While Beijing has signed the UN Convention on the Rights of Persons with Disabilities, Hong Kong's government still adheres to its own Disability Discrimination Ordinance, a much narrower entity that does not oblige it to promote equal opportunities.

"Countries such as New Zealand and the UK made legislative amendments after they endorsed the UN Convention," said retired social worker Emily Fung Wai-ying, who represents one of the NGOs that made the submission.

"But Hong Kong has not. Schools should be asked to provide appropriate support to students with special needs."

She said the Equal Opportunities Commission (EOC) could be doing more to protect people's rights. "It has done research on issues, such as the number of accessible schools and the characteristics of autistic kids, but it has done little advocacy," she said.

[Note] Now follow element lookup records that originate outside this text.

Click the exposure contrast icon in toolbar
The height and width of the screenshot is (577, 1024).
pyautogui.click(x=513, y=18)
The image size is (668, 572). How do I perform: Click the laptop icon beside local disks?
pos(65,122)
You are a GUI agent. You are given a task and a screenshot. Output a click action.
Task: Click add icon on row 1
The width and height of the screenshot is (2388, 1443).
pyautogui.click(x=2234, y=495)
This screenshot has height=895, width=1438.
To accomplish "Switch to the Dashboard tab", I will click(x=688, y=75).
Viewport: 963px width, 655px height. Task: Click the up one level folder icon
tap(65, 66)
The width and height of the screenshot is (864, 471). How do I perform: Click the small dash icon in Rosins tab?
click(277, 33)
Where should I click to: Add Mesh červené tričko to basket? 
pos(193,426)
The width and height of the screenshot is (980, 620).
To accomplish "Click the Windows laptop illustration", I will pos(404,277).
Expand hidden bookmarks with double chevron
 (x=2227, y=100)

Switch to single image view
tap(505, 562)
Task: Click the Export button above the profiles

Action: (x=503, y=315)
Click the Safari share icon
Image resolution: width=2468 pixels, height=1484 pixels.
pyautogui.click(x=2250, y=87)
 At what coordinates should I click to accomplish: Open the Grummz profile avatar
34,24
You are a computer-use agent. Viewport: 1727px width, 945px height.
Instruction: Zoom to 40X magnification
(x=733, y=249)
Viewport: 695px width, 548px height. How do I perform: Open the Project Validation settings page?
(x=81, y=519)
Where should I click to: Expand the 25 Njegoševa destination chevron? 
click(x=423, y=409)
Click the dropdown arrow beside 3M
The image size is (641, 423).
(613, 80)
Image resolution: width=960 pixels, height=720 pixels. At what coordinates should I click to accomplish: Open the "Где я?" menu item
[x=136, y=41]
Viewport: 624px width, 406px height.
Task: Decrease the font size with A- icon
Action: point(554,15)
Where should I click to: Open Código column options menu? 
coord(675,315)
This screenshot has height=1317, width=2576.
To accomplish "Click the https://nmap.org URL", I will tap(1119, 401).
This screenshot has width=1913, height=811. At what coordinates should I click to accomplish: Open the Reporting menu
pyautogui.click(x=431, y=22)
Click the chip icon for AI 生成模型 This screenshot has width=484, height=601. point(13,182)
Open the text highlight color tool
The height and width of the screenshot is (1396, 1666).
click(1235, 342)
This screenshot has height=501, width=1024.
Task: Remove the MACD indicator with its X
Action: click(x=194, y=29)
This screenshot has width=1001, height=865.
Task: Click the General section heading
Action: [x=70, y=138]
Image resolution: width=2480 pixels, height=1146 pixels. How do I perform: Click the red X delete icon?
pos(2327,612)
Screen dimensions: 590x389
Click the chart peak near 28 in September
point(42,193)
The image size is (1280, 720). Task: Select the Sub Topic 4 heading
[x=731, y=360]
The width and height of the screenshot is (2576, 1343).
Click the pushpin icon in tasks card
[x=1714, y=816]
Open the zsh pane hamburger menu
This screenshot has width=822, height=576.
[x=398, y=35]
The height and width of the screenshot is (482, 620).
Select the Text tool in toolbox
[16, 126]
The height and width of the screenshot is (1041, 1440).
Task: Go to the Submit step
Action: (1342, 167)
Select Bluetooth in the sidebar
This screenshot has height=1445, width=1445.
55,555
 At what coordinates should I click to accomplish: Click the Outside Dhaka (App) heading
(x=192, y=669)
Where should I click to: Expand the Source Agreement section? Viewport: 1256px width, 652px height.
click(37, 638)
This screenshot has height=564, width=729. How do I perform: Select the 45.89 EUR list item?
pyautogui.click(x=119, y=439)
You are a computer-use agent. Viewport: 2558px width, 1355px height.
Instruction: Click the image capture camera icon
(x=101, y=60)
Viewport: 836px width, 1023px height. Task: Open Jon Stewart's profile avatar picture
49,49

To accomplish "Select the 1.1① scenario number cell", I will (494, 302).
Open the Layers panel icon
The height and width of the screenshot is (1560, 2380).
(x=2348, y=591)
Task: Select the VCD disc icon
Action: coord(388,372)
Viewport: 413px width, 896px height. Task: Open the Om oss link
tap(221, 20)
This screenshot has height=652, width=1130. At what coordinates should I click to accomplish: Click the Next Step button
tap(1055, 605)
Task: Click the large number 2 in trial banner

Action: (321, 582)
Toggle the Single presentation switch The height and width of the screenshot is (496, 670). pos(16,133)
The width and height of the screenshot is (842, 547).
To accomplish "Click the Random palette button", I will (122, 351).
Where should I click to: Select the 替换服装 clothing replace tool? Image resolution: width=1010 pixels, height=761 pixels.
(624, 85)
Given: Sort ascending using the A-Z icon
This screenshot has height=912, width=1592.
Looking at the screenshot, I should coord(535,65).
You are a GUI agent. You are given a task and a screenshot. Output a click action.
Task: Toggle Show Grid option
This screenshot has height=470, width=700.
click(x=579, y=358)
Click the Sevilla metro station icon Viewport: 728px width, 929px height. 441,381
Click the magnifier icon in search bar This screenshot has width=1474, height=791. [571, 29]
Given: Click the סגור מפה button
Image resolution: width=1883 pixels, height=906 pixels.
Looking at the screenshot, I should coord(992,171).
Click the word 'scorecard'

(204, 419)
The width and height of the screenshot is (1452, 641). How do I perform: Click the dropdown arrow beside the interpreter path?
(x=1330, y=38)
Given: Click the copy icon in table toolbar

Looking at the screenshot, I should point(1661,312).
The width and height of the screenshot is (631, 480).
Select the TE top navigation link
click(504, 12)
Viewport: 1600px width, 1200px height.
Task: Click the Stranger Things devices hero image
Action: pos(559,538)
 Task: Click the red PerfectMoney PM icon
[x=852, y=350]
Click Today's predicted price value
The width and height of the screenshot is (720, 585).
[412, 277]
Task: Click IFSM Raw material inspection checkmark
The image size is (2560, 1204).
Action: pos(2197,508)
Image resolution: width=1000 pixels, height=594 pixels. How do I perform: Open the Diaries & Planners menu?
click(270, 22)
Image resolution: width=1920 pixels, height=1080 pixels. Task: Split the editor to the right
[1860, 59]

The submission seeks the creation of a high-level government committee to formulate policies on these issues, and an independent monitoring mechanism to protect, promote and ensure the rights of people with disabilities.

It calls for "disability mainstreaming", such as legislation to require old private buildings to install barrier-free access, facilitated by financial subsidies and technical assistance.

"The whole world is talking about inclusion, in the sense of embracing diversity, and that is the spirit of the convention," said Maria Wong Yuen-bing, president of the Special Education Society of Hong Kong.

The submission targets the government's inclusive education policy, under which all pupils are placed in the same type of school regardless of disability.

"The random allocation of children to primary and secondary schools has introduced tremendous and unjustifiable hardship to the schools, the children and their parents," it says.

Children in special schools are not given enough guidance or support to move into mainstream education, the submission says.

Their progress is held back by delays in early intervention programmes and access to tools, such as hearing aids, cochlear implants, FM systems and special learning materials.

Kwok Hiu-chung, education officer at Human Rights Monitor, urged the EOC to push for local legislation of the UN convention.

The submission also highlights discrimination under the minimum wage law, which allows a disabled employee's pay to be cut if their productivity falls short. Under the discrimination ordinance, employers cannot be prosecuted for terminating a disabled person's contract if their productivity is inadequate.